> **Problem requirements**
Where does the word "size" occur in the material? Copy each line that has it.

================

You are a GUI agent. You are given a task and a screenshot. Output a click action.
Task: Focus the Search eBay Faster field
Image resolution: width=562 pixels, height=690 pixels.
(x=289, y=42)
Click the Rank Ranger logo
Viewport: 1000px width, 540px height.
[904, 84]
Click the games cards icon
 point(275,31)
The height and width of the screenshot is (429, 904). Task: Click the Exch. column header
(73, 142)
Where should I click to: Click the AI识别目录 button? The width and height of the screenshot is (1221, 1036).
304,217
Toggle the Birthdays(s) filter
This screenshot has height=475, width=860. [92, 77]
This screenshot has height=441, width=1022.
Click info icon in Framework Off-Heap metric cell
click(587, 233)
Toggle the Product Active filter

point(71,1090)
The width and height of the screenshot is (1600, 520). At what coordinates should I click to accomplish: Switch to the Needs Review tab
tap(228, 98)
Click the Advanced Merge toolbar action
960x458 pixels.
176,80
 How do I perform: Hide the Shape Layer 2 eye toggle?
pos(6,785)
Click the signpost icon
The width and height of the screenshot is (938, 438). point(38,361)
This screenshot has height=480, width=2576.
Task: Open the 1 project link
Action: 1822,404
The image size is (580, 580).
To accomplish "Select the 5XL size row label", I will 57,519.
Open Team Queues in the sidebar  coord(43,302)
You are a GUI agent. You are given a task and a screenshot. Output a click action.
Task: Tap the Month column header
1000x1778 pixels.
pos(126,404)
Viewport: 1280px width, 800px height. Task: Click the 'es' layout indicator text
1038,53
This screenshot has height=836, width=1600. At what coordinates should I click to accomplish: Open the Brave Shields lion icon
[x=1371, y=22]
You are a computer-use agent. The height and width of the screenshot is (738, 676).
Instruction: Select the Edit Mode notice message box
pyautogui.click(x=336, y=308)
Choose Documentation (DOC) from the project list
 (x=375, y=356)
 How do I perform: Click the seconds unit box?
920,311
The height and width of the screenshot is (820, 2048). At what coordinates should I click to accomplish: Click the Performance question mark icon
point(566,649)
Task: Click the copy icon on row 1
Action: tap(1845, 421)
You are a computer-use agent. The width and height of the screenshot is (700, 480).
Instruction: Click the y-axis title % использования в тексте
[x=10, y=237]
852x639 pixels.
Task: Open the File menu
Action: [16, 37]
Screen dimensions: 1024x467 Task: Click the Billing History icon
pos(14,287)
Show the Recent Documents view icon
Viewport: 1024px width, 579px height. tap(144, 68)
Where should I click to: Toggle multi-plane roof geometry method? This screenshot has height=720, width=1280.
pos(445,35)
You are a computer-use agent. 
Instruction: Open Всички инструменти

================

> **Response to this task**
The image size is (580, 580).
To accomplish "Select the 5XL size row label", I will 57,519.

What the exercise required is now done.